Task description: In the records, find each line where "agent" occurs, and copy it.

*** Begin section ***

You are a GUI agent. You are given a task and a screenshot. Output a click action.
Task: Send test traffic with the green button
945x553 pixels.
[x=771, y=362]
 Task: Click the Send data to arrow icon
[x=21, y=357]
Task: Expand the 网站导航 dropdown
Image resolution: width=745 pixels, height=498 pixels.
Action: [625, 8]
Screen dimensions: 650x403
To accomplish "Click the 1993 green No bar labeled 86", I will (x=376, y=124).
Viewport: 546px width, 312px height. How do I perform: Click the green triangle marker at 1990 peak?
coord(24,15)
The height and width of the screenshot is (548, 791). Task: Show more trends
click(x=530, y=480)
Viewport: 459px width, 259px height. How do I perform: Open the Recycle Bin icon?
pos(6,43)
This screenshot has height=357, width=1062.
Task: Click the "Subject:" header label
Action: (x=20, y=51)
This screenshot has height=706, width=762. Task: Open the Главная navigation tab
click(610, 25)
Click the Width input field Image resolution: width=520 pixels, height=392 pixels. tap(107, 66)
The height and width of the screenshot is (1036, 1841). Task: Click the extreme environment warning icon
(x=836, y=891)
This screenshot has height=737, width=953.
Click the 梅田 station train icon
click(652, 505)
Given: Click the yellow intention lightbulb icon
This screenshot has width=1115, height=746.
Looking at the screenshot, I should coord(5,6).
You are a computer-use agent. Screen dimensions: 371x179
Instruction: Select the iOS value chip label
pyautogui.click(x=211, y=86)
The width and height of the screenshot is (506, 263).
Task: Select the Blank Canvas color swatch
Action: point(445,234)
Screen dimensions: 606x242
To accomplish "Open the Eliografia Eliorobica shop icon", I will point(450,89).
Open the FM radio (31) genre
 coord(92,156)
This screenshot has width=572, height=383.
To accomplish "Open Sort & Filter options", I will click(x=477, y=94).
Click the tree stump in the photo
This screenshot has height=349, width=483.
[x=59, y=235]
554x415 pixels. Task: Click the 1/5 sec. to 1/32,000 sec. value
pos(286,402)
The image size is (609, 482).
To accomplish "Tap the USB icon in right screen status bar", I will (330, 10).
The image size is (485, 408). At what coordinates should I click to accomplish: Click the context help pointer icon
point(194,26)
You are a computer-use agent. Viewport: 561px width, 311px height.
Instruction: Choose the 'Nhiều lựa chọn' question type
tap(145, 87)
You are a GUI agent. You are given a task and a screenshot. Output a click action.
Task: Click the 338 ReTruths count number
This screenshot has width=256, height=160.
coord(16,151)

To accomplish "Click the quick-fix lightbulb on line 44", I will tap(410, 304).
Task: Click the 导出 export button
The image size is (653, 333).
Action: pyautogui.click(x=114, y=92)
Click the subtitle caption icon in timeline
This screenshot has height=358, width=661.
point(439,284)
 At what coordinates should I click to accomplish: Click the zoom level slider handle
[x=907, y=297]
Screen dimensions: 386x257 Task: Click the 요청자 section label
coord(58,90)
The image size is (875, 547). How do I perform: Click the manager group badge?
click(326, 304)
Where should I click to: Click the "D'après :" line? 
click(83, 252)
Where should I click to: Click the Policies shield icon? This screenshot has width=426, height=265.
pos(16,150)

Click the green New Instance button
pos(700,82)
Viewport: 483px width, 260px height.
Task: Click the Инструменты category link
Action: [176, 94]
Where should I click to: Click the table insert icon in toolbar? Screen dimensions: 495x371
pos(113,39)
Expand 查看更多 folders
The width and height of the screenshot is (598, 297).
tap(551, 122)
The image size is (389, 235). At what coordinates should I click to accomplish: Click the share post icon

*** End section ***

Result of the exercise:
You are a GUI agent. You are given a task and a screenshot. Output a click action.
You are a computer-use agent. Screen dimensions: 371x179
You are a computer-use agent. Viewport: 561px width, 311px height.
You are a GUI agent. You are given a task and a screenshot. Output a click action.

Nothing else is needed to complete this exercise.